Stored data
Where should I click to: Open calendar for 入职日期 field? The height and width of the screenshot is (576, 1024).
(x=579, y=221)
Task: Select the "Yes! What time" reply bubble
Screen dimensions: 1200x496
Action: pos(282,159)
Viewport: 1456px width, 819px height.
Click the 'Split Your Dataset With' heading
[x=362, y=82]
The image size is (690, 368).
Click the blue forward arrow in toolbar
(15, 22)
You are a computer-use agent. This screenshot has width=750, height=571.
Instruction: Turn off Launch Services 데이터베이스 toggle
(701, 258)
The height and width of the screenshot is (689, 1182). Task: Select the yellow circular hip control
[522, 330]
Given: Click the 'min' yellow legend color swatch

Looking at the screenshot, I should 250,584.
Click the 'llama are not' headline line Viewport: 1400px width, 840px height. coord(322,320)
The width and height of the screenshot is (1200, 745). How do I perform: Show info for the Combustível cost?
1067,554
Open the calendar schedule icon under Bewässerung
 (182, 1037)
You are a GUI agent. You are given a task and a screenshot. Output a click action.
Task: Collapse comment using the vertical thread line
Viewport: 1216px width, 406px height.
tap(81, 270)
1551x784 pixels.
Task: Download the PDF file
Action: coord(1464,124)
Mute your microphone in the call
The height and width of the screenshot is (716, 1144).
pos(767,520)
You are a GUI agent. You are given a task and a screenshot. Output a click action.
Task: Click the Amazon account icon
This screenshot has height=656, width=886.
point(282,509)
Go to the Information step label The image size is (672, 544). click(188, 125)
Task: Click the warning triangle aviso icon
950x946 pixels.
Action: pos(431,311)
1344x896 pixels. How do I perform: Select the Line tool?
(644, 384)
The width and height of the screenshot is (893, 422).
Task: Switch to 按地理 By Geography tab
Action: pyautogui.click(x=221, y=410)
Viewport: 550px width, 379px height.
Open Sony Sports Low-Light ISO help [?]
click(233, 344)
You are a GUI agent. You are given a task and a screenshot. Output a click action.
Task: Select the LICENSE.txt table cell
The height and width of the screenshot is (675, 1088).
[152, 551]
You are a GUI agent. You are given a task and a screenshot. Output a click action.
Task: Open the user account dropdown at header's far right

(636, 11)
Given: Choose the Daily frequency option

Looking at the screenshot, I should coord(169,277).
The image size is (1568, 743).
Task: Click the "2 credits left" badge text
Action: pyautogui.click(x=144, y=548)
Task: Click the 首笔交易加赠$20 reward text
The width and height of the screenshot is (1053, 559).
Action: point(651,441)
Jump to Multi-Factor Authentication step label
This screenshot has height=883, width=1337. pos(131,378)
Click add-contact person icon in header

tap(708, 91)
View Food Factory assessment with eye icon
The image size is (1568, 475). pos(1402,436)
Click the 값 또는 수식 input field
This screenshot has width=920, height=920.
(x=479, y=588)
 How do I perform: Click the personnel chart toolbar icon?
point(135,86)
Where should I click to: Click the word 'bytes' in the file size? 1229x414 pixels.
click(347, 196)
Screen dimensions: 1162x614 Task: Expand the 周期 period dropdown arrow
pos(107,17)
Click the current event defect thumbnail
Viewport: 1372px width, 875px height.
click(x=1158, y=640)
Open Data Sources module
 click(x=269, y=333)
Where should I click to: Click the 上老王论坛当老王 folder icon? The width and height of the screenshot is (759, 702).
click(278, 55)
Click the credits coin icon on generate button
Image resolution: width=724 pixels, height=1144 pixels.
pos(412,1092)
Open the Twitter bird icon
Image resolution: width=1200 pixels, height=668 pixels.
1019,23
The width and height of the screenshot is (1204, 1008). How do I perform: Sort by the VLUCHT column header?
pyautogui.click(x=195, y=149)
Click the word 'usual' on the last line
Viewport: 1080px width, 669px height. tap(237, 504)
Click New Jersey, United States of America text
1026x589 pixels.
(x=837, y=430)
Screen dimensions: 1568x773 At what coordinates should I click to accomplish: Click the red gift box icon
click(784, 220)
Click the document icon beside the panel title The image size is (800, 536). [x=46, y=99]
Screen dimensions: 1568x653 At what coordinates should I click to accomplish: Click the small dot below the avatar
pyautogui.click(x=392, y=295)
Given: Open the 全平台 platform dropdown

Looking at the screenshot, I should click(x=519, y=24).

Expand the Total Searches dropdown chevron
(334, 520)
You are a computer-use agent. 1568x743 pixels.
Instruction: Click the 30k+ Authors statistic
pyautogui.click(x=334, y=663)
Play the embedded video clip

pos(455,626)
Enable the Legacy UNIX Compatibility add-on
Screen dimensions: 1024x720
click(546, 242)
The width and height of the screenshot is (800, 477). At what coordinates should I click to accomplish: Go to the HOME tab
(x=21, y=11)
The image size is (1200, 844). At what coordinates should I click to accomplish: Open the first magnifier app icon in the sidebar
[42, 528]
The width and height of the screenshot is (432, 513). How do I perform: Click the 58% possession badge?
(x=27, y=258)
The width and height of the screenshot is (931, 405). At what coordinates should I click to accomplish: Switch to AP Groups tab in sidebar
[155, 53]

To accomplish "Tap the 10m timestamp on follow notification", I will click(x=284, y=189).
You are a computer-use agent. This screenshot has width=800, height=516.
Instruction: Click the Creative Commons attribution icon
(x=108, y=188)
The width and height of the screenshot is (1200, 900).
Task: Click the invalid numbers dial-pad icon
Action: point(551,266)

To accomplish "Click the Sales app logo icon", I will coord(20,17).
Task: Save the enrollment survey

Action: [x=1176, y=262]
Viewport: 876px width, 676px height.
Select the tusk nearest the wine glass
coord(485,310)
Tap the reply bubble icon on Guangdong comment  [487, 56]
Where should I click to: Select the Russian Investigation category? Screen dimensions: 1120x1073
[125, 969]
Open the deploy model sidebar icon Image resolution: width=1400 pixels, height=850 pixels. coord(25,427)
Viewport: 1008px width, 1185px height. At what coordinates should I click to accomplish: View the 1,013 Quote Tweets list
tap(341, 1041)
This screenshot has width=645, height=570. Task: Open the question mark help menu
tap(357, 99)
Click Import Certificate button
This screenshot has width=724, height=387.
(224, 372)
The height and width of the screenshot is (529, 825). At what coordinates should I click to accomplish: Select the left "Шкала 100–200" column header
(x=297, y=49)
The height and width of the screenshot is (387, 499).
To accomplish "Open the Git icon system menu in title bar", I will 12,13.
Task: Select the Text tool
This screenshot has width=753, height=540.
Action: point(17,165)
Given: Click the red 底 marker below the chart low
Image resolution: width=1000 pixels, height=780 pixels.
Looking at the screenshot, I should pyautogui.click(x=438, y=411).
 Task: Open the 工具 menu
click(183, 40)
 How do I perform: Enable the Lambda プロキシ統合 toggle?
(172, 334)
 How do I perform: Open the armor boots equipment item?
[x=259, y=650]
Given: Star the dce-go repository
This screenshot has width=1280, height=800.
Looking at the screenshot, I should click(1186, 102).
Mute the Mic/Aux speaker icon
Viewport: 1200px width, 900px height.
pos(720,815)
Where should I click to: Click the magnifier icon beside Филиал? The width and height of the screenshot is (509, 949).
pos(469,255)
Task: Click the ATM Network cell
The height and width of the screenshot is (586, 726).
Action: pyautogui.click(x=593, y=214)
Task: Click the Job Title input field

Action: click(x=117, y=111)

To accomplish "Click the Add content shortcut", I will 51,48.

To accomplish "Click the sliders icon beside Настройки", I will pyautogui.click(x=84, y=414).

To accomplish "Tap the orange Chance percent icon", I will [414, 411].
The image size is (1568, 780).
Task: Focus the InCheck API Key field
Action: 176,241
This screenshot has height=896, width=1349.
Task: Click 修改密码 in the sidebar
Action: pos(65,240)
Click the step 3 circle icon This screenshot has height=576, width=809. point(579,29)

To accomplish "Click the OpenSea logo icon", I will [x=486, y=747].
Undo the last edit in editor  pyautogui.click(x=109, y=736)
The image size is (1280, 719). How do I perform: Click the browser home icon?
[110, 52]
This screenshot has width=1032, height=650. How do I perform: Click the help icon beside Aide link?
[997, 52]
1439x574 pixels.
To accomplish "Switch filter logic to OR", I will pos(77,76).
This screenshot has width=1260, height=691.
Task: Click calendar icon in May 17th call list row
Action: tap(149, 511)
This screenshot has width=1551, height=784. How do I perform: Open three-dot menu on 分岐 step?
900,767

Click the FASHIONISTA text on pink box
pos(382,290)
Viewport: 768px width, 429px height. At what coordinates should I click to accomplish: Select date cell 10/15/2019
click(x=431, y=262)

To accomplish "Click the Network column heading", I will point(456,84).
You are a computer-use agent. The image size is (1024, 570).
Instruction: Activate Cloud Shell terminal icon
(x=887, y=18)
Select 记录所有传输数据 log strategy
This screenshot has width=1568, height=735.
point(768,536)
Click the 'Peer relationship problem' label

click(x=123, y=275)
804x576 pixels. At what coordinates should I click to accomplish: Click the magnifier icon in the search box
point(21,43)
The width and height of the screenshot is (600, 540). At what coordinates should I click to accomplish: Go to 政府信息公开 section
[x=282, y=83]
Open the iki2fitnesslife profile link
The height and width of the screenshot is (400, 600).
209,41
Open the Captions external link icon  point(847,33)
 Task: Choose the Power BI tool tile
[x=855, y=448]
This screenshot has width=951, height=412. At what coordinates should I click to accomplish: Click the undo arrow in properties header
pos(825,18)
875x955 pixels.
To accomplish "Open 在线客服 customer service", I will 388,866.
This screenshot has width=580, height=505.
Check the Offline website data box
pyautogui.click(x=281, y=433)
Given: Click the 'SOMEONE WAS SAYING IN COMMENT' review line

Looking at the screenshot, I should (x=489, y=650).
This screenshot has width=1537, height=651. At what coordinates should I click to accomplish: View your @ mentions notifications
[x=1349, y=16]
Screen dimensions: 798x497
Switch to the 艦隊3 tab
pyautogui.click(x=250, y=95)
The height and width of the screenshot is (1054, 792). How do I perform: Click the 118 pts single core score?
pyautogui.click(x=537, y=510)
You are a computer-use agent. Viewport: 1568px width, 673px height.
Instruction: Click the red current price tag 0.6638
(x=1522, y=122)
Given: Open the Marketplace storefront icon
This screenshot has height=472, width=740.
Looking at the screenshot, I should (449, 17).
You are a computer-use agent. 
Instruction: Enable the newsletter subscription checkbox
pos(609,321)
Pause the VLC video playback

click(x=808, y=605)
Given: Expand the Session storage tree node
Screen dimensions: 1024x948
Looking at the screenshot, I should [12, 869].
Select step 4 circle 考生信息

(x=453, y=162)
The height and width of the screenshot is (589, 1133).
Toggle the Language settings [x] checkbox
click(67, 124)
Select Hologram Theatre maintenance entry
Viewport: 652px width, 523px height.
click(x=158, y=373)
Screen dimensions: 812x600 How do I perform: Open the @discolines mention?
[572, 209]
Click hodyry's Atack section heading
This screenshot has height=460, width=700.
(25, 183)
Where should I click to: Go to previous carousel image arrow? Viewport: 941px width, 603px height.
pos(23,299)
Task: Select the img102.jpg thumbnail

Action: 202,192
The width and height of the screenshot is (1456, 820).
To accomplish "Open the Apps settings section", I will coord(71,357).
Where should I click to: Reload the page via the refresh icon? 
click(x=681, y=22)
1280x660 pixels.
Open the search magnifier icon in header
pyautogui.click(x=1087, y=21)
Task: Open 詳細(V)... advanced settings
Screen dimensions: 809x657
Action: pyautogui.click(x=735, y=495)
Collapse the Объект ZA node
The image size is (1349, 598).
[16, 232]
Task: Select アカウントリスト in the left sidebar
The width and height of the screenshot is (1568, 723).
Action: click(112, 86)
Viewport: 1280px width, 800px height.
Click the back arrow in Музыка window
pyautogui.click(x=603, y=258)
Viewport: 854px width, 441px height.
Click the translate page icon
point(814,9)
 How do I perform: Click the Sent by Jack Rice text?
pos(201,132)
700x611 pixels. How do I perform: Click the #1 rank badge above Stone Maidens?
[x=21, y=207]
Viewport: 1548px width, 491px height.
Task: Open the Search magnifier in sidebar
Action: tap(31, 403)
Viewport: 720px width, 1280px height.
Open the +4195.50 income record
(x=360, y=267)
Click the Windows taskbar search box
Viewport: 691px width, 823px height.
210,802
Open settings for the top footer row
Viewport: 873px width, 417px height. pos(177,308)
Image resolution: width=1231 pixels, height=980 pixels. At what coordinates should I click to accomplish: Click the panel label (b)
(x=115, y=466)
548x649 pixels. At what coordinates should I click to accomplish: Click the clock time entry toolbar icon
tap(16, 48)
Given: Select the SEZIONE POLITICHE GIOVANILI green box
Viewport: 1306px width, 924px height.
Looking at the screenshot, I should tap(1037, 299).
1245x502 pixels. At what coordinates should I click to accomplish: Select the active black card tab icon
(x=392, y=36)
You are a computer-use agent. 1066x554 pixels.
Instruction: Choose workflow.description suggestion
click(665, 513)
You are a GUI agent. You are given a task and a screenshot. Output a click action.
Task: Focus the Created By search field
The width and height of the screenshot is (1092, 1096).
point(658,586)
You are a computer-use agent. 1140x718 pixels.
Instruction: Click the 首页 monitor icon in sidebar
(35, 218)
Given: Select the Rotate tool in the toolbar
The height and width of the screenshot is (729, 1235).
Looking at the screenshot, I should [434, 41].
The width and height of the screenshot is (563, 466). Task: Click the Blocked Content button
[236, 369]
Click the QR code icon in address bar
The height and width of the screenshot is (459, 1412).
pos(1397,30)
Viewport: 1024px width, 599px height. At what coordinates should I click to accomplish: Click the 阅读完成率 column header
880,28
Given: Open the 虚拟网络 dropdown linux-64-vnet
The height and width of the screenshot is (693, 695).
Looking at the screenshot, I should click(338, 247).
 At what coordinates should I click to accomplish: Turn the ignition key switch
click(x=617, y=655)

[Instructions for the task]:
Say the number of lines in the records above that include the string "bubble", and no more.

[Solution]:
2